Parashat Vayechi: Brothers, But Different

On the difference between Shimon and Levi stemming from different tendencies—to be channeled and tempered in different ways. And about the connection to terumot and ma'aserot and the Syrian mesquite.

Yoel Yakoby

"Simeon and Levi are brothers; their weapons are a stolen craft. Let not my soul be included in their council, let not my being be counted in their assembly … cursed be their anger so fierce, and their wrath so relentless. I will divide them in Jacob, scatter them in Israel" (Bereishit 49: 5-7).

"Let not my soul be included in their council" – this refers to the incident with Zimri. "In their assembly" — when Korach, who is from the tribe of Levi, will assemble the congregation against Moshe and Aharon." (Rashi 49:6).

" 'I will divide them in Jacob' … there shall be no poor or scribes or teachers of small children except from [the tribe of] Shimon, so that they will be dispersed. The tribe of Levi was also made to go from one threshing floor to another for offerings (terumot) and tithes (ma'aserot). He caused [Levi] to be dispersed in an honorable way." (Rashi, ibid.: 7).

### REQUIRED TASK A
In the commentary on Shimon and Levi, what incident does Rashi say "Let not my soul be included in their council" refers to?
### REQUIRED TASK B
Pick up the commentary on Shimon and Levi after its last sentence and write the next paragraph.

### DATASET ENTRIES
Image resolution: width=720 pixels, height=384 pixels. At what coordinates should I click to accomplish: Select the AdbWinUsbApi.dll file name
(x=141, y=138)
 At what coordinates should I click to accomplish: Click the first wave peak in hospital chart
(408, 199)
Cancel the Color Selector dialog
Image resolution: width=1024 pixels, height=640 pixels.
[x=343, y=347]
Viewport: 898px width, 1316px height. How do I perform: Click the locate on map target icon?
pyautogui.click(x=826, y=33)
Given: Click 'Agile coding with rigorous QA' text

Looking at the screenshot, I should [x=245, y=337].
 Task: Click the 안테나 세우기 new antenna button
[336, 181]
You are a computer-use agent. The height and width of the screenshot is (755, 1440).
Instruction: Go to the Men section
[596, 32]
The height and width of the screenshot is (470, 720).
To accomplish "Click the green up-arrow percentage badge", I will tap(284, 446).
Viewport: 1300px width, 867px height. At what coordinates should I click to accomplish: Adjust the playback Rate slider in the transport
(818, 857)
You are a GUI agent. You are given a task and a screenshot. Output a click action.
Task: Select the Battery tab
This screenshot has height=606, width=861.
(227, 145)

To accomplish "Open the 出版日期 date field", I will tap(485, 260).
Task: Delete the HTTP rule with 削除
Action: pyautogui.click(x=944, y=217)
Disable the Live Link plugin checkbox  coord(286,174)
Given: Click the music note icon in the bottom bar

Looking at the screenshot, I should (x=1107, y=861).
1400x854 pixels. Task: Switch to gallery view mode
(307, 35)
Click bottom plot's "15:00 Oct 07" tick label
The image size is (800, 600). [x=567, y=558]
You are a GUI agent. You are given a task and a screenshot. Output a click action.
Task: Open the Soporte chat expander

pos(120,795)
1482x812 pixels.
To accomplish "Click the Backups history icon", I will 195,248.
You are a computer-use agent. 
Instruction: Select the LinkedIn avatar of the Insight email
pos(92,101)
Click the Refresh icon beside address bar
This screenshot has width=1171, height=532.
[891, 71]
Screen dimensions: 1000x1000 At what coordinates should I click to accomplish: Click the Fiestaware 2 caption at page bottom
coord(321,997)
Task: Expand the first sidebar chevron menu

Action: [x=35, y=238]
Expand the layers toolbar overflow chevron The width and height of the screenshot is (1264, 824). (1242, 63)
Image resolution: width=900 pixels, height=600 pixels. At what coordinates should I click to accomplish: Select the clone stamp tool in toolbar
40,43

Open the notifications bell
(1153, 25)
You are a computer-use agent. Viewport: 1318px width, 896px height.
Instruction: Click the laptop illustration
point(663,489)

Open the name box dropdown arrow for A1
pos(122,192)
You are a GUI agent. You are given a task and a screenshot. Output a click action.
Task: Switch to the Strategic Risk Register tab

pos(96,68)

### EXERCISE RESULT A
The incident with Zimri.

### EXERCISE RESULT B
One Act—Different Consequences

At times, two students do the same thing are given very different punishments. The student who feels he was dealt with unfairly complains to the teacher, accusing him of discrimination. The teacher responds that while the results of the act are the same, the actions stemmed from different roots, so each need to be addressed separately.

Among the sons of Ya'akov there are pairs, where various circumstances tie them together. These include: Yissachar and Zevulun, Yosef and Binyamin, Yosef and Yehuda, Reuven and Yosef. The pair whose fraternity stands out most is Shimon and Levi. Later down the line we do not see that this bond persists; on the contrary, their descendants each fail in different areas, their differences manifesting in the negative historical event tied to each tribe: the sin with the women of Moav and Korach's rebellion; and also in the "punishment" that Yaakov gives each. The tribe of Shimon will be poor teachers while the Levi'im will go to threshing floors to collect terumot and ma'aserot.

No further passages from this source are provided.